Odd Wisconsin Archive
American Icons through Indian Eyes, 1830
When the Oneida and other eastern Indian nations were dispossessed of their homelands, government officials attempted to settle them on the Wisconsin frontier. They began negotiating for Menominee and Ho-Chunk territory in 1821, but those tribes were naturally reluctant to part with their own lands or to trust the U.S. government. Revisions, protests, and negotiations went on for more than a decade, well into the 1830s.
During one of those disputes, Menominee chief Grizzly Bear went to Washington for talks. Grizzly Bear, or Kaush-kau-no-naive, was an influential leader of his people.
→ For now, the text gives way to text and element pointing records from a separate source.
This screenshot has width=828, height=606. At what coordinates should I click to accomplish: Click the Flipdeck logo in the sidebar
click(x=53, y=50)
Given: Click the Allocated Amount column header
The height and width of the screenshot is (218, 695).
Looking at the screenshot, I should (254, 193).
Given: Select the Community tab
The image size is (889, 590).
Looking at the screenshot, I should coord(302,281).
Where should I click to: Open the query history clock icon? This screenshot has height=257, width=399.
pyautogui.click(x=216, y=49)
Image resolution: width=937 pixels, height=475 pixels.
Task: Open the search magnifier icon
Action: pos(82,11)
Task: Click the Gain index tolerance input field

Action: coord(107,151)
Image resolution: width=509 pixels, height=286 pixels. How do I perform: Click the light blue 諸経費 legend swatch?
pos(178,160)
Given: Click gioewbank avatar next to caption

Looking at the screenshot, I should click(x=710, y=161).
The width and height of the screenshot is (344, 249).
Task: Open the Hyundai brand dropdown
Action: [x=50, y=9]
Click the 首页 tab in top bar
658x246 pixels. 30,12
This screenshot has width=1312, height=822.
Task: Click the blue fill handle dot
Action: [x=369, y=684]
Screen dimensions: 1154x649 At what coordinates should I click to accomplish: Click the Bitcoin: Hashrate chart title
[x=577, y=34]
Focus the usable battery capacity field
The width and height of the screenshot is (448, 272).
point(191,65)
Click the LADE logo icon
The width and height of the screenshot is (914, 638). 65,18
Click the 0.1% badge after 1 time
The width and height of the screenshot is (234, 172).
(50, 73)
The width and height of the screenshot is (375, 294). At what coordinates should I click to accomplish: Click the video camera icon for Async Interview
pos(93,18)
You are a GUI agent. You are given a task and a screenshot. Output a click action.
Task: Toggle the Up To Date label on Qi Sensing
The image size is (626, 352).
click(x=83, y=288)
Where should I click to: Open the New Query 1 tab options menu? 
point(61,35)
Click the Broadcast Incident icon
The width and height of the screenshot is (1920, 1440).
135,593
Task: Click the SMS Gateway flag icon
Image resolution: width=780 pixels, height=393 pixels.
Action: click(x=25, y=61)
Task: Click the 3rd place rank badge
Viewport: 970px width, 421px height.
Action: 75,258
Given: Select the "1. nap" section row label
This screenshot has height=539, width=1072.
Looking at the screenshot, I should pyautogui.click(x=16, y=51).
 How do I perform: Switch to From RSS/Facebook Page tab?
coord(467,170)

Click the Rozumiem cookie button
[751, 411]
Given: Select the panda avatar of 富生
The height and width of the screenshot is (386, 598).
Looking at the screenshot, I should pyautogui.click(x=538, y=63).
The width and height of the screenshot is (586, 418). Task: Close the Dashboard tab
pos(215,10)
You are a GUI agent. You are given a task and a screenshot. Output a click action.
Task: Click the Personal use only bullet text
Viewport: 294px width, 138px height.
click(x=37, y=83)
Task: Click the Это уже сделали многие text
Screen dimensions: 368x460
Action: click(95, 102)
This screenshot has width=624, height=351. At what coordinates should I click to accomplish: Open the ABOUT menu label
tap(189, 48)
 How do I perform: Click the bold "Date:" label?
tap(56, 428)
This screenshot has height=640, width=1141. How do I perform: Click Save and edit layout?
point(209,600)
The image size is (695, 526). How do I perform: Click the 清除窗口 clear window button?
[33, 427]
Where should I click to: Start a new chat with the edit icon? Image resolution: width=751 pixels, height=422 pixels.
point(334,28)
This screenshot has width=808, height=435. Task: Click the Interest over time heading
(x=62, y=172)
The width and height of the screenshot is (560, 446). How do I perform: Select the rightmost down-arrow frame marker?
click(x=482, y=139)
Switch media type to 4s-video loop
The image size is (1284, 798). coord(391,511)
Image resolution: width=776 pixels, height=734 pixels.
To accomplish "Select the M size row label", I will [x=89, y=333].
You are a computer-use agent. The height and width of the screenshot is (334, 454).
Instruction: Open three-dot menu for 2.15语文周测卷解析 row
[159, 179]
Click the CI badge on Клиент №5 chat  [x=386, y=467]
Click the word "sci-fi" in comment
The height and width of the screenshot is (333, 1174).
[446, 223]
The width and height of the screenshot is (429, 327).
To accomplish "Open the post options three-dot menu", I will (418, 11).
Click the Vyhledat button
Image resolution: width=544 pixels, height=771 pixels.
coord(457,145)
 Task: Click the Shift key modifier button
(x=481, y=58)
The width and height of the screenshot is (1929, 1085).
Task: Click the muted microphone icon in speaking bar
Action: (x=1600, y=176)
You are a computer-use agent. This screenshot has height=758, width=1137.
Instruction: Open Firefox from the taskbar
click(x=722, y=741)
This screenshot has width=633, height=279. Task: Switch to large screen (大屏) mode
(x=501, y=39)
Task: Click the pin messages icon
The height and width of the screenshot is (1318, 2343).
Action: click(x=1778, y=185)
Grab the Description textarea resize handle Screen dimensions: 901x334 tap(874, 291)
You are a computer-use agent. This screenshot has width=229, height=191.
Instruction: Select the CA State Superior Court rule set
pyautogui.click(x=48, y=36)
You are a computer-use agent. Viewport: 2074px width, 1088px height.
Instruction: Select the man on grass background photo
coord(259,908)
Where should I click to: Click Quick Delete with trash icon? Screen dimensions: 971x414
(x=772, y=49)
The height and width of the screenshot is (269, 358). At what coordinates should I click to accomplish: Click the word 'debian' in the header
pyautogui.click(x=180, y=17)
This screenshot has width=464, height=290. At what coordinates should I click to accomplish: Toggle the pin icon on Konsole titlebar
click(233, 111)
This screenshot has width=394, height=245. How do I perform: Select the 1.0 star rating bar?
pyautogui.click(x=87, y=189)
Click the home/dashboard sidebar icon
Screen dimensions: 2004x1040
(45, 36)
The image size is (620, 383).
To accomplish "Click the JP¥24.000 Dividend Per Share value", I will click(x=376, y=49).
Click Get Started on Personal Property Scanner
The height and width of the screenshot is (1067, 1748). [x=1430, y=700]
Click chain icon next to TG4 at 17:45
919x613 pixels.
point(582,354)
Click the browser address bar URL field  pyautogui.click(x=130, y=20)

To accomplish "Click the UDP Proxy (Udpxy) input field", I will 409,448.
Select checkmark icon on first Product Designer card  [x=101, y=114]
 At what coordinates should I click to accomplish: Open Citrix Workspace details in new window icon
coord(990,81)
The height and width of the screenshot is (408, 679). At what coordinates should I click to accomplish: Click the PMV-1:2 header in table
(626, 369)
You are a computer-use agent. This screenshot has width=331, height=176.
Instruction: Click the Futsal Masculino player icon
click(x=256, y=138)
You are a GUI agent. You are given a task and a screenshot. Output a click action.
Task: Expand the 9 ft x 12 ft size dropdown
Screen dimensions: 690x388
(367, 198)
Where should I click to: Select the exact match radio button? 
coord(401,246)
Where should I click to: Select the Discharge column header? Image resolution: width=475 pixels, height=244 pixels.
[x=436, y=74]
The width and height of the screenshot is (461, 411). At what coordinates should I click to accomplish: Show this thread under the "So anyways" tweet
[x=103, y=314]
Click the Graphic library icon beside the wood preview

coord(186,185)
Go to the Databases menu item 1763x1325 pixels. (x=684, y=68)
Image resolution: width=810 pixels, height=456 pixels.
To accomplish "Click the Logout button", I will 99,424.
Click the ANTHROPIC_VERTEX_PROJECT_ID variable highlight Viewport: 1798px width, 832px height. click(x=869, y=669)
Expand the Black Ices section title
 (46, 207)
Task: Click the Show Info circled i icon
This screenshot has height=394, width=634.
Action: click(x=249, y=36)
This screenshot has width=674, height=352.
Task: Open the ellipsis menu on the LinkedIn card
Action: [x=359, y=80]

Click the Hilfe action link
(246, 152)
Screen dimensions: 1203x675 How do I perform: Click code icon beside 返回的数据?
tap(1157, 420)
He fought with the British and Tecumseh against the Americans in the War of 1812, but he fought with the U.S. against Black Hawk and the Sauks in 1832.
In December of 1830, he journeyed to Washington with Menominee and Oneida leaders in an effort to reach an agreement about the disputed lands. During the visit, the Menominee leaders were shown around the U.S. Capitol with a guide who was supposed to explain the meaning of the historical sculptures in the rotunda. But looking at the images that adorned the building, the Menominee elder drew different conclusions than his hosts intended.
"The chief Grizzly Bear turned to the eastern door-way," the press reported, "over which there is a representation of the landing of the Pilgrims, and said, 'There Ingin give white man corn;' and to the north, representing Penn's treaty, 'There Ingin give him land;' and to the west, where Pocahontas is seen saving the life of Captain John Smith, 'There Ingin give him life;' and lastly to the south, where the hardy pioneer Daniel Boone is seen plunging his knife into the breast of one red man while his foot rests on the dead body of another, 'There white man kill Ingin."
Without meaning to, the architect had summed up American Indian relations with white settlers quite nicely.